Hin und wieder Zeit für sich zu haben kann richtig guttun. Dauerhaftes Alleinsein kann allerdings zu Einsamkeit und in der Folge zu Krankheit führen. So zeigen Studien, dass Menschen, die viel ungewollt allein sind, ein bis zu doppelt so hohes Risiko haben, an Alzheimer zu erkranken. Laut der gemeinnützigen deutschen Alzheimer Forschung Initiative e.V. liegt dies daran, dass das Gehirn bei Einsamkeit und fehlender Ansprache nicht mehr gefordert wird und deshalb die kognitive Leistung abnimmt. Einsamkeit kann ausserdem ein Auslöser für Depressionen sein, die laut Wissenschaft ebenfalls direkt die Entstehung von Alzheimer beeinflussen können.
Die Gründe für Einsamkeit können dabei vielfältig sein und reichen vom Auszug der Kinder über den Eintritt ins Pensionsalter bis zu Trennungen und Todesfällen.

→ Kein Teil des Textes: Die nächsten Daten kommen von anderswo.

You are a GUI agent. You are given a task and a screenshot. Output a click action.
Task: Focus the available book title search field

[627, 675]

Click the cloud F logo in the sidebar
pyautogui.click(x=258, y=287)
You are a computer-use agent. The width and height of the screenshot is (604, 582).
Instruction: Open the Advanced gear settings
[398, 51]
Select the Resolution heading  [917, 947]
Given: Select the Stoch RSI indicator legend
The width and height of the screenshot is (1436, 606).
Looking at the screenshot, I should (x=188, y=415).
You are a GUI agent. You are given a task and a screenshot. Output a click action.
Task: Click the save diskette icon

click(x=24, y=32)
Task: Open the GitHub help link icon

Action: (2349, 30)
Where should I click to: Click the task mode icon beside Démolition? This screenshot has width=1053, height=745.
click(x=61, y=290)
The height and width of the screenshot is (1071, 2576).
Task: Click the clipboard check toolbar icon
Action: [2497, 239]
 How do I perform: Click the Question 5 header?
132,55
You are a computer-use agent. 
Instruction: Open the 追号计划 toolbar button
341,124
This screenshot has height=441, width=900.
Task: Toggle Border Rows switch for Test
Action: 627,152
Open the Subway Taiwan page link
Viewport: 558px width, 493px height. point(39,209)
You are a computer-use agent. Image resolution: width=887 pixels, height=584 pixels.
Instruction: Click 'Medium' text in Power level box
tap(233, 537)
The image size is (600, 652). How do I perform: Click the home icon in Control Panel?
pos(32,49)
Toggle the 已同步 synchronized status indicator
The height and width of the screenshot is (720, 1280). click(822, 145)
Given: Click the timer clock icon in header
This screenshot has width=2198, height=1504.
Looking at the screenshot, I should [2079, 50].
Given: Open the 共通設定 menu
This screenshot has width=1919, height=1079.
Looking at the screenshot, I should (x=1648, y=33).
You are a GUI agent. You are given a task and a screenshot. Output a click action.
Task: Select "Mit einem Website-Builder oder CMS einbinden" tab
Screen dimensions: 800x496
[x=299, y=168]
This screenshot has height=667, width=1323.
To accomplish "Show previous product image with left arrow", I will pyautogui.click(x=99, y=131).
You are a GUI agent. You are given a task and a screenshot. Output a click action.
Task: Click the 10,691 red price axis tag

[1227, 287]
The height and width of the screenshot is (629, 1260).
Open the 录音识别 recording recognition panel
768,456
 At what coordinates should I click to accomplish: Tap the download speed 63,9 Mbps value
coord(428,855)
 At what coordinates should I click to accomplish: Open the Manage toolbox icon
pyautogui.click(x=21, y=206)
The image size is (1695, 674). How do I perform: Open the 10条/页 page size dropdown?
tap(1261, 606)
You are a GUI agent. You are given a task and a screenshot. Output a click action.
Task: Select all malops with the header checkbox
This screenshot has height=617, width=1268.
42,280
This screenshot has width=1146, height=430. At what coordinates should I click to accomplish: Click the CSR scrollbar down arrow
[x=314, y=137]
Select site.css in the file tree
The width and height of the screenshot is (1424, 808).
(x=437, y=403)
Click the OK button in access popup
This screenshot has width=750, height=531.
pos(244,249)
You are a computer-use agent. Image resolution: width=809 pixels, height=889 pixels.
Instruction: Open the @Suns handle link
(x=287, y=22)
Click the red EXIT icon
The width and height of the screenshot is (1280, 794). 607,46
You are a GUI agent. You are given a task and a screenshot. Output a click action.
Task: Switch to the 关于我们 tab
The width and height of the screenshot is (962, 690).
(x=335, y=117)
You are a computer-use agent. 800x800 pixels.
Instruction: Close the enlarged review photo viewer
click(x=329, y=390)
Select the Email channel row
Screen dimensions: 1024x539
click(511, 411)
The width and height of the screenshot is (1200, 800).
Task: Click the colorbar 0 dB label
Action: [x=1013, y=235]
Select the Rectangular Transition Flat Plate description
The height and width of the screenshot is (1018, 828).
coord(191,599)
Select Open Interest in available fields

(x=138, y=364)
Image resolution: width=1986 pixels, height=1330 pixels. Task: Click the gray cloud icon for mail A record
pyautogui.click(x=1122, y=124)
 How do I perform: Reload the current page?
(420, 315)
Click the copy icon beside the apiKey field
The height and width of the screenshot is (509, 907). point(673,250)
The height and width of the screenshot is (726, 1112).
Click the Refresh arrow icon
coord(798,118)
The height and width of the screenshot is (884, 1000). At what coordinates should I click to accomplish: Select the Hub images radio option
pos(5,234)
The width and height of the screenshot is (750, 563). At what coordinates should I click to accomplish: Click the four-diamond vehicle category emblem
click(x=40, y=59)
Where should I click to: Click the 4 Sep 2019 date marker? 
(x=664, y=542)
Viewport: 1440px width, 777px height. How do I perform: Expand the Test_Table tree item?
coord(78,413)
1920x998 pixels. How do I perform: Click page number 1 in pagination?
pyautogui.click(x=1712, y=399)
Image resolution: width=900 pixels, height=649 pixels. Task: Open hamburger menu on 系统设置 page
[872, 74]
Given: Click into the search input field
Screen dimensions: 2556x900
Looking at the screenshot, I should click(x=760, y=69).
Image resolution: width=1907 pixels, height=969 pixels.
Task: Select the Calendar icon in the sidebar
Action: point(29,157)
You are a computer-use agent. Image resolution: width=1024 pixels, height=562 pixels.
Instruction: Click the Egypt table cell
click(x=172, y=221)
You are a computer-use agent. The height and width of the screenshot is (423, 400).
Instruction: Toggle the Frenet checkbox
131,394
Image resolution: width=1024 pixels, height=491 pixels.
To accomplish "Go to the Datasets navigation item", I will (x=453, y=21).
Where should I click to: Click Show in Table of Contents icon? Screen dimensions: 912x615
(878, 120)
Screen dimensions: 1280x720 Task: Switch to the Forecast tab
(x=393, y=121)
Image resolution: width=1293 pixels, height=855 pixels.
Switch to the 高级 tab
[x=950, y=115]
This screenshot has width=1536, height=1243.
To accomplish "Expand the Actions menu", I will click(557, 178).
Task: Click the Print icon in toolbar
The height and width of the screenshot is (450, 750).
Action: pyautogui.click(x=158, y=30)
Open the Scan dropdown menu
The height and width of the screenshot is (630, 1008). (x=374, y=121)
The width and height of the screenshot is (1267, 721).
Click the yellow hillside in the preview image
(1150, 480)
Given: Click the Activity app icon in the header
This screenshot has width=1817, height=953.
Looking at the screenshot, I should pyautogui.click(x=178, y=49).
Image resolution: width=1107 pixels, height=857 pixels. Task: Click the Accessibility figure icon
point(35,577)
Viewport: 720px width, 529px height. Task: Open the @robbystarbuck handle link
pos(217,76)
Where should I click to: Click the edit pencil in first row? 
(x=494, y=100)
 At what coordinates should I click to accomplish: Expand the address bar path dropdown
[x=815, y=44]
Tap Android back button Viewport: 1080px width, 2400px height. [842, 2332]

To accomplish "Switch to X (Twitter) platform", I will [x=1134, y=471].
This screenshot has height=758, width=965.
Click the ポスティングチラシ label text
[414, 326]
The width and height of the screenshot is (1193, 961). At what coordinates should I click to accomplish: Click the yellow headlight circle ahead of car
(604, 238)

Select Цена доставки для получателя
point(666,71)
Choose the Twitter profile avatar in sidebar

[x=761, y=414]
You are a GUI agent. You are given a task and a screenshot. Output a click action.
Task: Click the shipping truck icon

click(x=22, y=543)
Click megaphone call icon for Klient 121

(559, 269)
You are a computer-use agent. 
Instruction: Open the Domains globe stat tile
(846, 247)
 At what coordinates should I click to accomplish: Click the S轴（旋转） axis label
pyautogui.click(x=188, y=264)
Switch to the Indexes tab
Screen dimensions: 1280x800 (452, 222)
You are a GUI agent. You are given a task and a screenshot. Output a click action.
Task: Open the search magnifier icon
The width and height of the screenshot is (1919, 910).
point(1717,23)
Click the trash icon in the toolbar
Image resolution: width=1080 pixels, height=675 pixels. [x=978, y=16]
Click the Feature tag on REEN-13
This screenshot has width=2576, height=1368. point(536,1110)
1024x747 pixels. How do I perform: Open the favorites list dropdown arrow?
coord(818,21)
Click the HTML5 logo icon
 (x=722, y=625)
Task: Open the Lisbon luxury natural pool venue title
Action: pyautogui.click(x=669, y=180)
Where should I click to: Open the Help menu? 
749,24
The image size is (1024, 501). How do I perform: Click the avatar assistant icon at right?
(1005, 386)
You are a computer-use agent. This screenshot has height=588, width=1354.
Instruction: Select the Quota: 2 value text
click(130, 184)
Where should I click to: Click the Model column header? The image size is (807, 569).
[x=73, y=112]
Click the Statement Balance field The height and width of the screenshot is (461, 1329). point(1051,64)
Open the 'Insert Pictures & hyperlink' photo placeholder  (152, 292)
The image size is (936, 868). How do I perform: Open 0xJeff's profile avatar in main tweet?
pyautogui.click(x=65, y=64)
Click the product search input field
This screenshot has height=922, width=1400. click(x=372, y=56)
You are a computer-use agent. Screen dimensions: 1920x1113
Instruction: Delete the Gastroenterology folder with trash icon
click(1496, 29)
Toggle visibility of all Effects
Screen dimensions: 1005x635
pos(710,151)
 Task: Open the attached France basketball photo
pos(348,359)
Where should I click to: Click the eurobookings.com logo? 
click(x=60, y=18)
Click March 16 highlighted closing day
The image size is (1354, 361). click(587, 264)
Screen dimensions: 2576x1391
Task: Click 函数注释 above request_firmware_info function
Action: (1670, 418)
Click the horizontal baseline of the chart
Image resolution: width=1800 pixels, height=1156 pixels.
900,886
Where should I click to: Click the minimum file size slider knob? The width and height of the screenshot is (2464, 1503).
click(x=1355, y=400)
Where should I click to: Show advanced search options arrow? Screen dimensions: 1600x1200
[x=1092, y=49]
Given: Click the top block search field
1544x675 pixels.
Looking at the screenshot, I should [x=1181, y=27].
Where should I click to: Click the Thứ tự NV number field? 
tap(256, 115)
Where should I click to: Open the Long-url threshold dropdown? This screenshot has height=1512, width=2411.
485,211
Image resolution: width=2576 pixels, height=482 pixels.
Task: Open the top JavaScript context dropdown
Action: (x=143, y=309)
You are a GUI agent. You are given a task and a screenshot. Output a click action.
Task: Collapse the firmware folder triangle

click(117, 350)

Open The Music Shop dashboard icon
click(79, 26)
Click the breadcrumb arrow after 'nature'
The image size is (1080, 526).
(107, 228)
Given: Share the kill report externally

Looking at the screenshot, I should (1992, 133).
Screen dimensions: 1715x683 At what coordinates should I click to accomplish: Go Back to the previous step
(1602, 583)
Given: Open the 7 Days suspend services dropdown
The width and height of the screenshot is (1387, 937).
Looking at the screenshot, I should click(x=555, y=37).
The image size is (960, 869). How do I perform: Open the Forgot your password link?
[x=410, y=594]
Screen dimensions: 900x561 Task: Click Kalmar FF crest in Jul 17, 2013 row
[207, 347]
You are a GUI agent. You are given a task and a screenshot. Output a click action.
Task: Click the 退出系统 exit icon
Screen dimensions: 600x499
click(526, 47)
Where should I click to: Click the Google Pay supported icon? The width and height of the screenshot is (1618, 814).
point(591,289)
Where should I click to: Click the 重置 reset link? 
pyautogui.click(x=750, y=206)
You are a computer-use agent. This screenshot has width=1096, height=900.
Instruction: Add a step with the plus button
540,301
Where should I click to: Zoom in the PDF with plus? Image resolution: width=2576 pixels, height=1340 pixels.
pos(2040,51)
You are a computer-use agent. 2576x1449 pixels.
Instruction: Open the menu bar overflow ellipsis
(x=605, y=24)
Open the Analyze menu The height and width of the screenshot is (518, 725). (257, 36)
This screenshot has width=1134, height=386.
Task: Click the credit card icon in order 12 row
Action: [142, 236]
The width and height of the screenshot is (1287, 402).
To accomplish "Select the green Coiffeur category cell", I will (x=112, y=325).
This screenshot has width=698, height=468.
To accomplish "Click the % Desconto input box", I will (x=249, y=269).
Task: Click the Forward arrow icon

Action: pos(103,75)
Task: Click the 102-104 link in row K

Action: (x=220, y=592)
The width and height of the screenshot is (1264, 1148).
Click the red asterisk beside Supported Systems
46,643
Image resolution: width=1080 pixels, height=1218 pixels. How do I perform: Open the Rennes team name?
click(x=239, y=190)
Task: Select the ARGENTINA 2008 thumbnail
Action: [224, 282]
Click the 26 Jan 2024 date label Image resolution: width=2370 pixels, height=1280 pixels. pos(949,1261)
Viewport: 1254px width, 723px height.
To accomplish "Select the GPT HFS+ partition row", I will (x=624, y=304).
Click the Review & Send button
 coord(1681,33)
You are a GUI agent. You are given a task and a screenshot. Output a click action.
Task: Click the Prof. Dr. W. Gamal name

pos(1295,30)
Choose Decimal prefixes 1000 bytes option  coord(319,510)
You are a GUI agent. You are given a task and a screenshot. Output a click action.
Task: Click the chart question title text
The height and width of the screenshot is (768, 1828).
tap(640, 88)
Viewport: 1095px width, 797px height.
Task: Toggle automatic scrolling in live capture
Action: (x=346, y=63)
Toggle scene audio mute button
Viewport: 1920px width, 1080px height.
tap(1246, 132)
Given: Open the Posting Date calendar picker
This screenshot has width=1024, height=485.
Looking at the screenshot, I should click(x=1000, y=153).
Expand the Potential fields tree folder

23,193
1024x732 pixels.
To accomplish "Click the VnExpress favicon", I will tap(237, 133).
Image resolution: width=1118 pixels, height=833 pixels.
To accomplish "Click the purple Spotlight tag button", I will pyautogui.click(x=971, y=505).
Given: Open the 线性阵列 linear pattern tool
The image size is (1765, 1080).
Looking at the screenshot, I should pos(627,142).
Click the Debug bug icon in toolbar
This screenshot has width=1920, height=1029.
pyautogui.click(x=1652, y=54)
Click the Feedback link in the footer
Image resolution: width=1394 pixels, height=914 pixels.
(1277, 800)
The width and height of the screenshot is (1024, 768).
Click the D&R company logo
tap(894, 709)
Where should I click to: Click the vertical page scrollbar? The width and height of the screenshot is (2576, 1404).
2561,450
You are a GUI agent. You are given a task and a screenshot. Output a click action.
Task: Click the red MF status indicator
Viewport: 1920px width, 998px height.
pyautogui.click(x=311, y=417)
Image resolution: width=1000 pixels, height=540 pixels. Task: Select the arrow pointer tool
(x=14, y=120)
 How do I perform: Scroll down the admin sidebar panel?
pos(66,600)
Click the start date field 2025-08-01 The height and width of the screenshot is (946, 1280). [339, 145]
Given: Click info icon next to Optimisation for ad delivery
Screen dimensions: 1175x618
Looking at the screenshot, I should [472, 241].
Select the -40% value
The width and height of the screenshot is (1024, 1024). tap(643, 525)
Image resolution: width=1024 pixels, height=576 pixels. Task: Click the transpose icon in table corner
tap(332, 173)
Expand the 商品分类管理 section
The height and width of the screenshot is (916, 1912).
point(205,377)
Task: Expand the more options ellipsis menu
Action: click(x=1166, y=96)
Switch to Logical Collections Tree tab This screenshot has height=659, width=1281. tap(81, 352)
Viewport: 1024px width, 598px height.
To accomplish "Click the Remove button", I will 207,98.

Um Einsamkeit und damit auch Alzheimer vorzubeugen, gibt die Initiative laut dem Deutschen Gesundheitsportal folgende fünf Tipps:
1. Alte Kontakte auffrischen
In Zeiten wie diesen gibt es zum Glück viele Methoden, um in Kontakt zu bleiben. Ein Anruf, ein SMS, ein E-Mail oder eine Nachricht auf Social Media reichen, um mit alten Bekannten wieder in Kontakt zu treten.
2. Nachbarschaftliche Kontakte pflegen
Vor allem für ältere Patient:innen sind gute nachbarschaftliche Kontakte wichtig, da die Nachbarn in Notfällen oft als Ersthelfer:innen rasch vor Ort sind. Kurze Unterhaltungen im Stiegenhaus oder über den Gartenzaun können aber auch gegen Einsamkeit helfen. Eine Einladung zum Kaffee oder ein mitgebrachtes Stück Kuchen vertiefen die nachbarschaftlichen Beziehungen.
3. Ein Ehrenamt übernehmen
Wer gerne etwas für die Gesellschaft tun möchte, kann sich ehrenamtlich engagieren. Viele Vereine und Organisationen freuen sich über helfende Hände – neben neuen Kontakten wird die Arbeit zusätzlich meist als erfüllend erlebt.
4. Ein neues Hobby suchen
Eine gute Möglichkeit, neue Menschen kennenzulernen und gleichzeitig geistig und körperlich fit zu bleiben, sind neue Hobbys. Vor allem Volkshochschulen bieten ein breites Angebot an handwerklichen, sportlichen, künstlerischen und sozialen Kursen und Aktivitäten.
5. Digitale Möglichkeiten nutzen
Wer keine Scheu vor sozialen Medien oder Vermittlungs-Websites hat, wird bestimmt im Internet fündig. Auf zahlreichen Seiten kann man in Kontakt mit anderen Menschen treten – sei es für gemeinsame Hobbys, um sich über Interessen auszutauschen oder um romantische Beziehungen aufzubauen.